Let's think of factors for each number:
- For $30$: I can divide it by $2$ ($30 \div 2 = 15$).
- For $18$: I can divide it by $2$ ($18 \div 2 = 9$).
- For $4$: I can divide it by $2$ ($4 \div 2 = 2$).
Since $2$ divides into all of them, it's a common factor!
So, I can divide each part of the top (the numerator) and the bottom (the denominator) by $2$:
$\frac{30 \div 2 - 18 \div 2 \sqrt{5}}{4 \div 2}$
This gives me:
$\frac{15 - 9\sqrt{5}}{2}$
Now, I check if I can simplify it even more. The numbers are $15$, $9$, and $2$. $15$ and $9$ can both be divided by $3$, but $2$ cannot. So, there are no more common factors for all parts. That means it's completely simplified!

Alternative answer

Answer: $\frac{15 - 9\sqrt{5}}{2}$ Explain
This is a question about <simplifying fractions with radicals>. The solving step is:

First, I look at the numbers in the problem: $30$, $18$, and $4$.
My goal is to make the fraction as simple as possible. It's like finding a common factor for the top and bottom of a regular fraction.
I notice that $30$, $18$, and $4$ are all even numbers. That means they can all be divided by $2$.

1. I divide the first part of the top number, $30$, by $2$: $30 \div 2 = 15$.
2. Next, I divide the second part of the top number, $18$, by $2$: $18 \div 2 = 9$. So $18\sqrt{5}$ becomes $9\sqrt{5}$.
3. Then, I divide the bottom number, $4$, by $2$: $4 \div 2 = 2$.
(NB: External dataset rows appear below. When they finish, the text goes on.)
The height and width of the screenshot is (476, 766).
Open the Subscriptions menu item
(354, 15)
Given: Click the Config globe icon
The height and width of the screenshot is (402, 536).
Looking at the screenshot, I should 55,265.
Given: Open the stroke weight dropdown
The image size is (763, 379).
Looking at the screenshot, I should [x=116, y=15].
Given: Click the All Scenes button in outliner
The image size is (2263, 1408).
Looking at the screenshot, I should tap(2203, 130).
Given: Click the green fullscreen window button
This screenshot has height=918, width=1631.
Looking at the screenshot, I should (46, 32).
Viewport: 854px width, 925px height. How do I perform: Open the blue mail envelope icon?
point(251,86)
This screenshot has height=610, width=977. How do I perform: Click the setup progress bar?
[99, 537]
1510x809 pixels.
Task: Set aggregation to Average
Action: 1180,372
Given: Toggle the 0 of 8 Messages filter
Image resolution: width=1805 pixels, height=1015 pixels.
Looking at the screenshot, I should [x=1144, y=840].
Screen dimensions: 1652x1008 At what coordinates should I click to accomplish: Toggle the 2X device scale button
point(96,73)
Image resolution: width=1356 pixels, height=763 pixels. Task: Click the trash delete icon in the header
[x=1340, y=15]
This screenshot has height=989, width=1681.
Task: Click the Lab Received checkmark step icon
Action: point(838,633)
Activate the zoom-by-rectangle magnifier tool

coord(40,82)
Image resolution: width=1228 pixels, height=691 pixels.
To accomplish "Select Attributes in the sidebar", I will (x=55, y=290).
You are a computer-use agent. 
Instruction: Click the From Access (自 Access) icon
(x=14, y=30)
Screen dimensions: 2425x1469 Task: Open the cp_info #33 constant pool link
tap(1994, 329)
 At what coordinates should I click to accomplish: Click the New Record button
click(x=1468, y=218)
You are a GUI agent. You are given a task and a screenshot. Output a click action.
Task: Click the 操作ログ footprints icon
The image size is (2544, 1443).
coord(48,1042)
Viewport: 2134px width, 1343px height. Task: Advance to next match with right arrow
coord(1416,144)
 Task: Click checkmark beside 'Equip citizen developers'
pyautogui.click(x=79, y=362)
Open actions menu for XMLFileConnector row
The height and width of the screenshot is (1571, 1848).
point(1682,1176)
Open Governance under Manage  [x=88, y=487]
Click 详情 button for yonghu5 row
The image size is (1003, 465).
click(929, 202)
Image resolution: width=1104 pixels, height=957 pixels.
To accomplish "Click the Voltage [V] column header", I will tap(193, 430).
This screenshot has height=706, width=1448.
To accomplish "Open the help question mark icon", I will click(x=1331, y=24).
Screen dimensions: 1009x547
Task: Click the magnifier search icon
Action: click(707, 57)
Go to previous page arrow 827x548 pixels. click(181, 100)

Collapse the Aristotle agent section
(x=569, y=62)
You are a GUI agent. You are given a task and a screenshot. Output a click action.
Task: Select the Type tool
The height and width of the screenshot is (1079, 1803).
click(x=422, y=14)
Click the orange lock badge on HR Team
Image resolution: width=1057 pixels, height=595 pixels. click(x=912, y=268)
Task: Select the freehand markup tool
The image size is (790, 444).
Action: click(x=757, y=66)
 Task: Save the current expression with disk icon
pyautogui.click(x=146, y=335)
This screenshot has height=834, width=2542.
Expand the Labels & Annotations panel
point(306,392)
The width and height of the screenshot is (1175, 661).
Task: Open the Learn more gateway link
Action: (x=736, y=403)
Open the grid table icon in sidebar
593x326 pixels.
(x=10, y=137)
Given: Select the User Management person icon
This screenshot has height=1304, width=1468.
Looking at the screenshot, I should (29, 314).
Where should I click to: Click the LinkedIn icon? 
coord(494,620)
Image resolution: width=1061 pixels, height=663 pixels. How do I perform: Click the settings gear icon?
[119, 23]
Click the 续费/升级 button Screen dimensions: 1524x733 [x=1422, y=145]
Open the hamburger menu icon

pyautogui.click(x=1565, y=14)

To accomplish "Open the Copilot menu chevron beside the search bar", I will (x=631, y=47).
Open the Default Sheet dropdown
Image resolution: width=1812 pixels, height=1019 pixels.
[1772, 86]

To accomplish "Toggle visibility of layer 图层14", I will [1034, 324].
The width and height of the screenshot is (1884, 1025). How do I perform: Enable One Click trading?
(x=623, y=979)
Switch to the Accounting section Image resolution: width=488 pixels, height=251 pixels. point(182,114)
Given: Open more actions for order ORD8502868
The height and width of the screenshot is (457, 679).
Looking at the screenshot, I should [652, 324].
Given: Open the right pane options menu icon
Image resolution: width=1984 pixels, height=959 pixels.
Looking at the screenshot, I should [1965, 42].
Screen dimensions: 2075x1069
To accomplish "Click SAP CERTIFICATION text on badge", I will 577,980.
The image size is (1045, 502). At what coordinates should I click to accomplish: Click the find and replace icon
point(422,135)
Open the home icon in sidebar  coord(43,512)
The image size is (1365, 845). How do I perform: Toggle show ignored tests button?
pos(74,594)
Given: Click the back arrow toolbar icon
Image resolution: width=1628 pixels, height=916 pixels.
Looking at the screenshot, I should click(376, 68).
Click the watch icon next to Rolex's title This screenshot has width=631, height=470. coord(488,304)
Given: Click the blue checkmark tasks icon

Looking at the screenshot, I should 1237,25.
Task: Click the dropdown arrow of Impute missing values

So, the fraction becomes $\frac{15 - 9\sqrt{5}}{2}$.

I check if I can simplify it more. The numbers are $15$, $9$, and $2$.
$15$ and $9$ can both be divided by $3$, but $2$ cannot.
Also, $15$ and $9$ are odd, but $2$ is even, so there are no more common factors for all three numbers.
This means the fraction is completely simplified!